To find the seasonality of a time series, you analyze the data for repeating patterns at fixed, known intervals, such as daily, weekly, monthly, or quarterly cycles. The most direct method is to plot the data and visually inspect it for regular fluctuations, then confirm these patterns using statistical techniques like autocorrelation analysis or decomposition.
What is the first step to detect seasonality in a time series?
The first step is always visual inspection. Create a time series plot with time on the x-axis and the variable of interest on the y-axis. Look for clear, repeating peaks and troughs that occur at consistent intervals. For example, retail sales might spike every December, or electricity usage might rise every weekday afternoon. This initial plot often reveals whether seasonality is present and what its period (e.g., 7 days, 12 months) might be.
How can you use autocorrelation to find seasonality?
Autocorrelation measures how a time series correlates with a lagged version of itself.
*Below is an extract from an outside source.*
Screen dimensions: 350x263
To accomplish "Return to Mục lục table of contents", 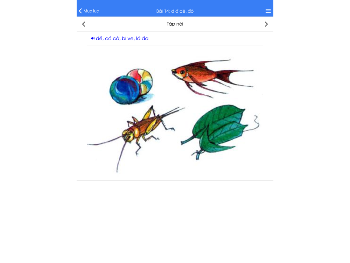I will (x=89, y=11).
To find seasonality, compute the autocorrelation function (ACF) and examine the correlogram. Key indicators include:
- Significant spikes at specific lags: For monthly data, a strong spike at lag 12 suggests yearly seasonality. For weekly data, a spike at lag 7 indicates a weekly cycle.
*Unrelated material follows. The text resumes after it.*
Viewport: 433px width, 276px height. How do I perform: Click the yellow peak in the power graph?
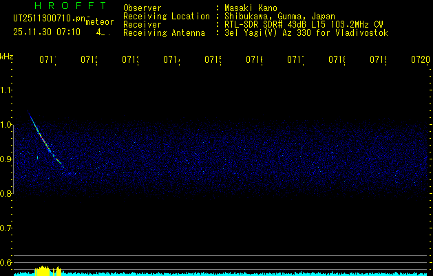pos(44,270)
- Decaying pattern with periodic peaks: If the ACF shows peaks at lags 12, 24, 36, etc., this confirms a 12-month seasonal pattern.
- Statistical significance: Use confidence bands (usually 95%) on the correlogram. Spikes that extend beyond these bands are considered statistically significant evidence of seasonality.
What is time series decomposition and how does it help?
Time series decomposition separates the original series into three components: trend, seasonal, and residual (or error). This method explicitly isolates the seasonal pattern. The most common approach is additive decomposition (when seasonal amplitude is constant) or multiplicative decomposition (when amplitude grows with the trend). After decomposition, you can examine the seasonal component directly to see the repeating pattern and its strength. Many statistical software packages (e.g., Python's statsmodels or R's decompose) automate this process.
How do you confirm the seasonal period using a table?
Once you suspect a period, you can create a seasonal subseries plot or a table that groups data by the seasonal cycle. The table below shows an example for monthly data with a suspected 12-month period. If the values for each month (e.g., all Januarys) are consistently higher or lower than other months, seasonality is confirmed.
| Month | Year 1 | Year 2 | Year 3 | Average |
|---|---|---|---|---|
| January | 120 | 130 | 125 | 125 |
| February | 95 | 100 | 98 | 98 |
| March | 110 | 115 | 112 | 112 |
| April | 105 | 108 | 106 | 106 |
| December | 150 | 160 | 155 | 155 |
In this example, December consistently shows the highest average, confirming a yearly seasonal pattern. You can also compute seasonal indices (e.g., dividing each month's average by the overall average) to quantify the effect.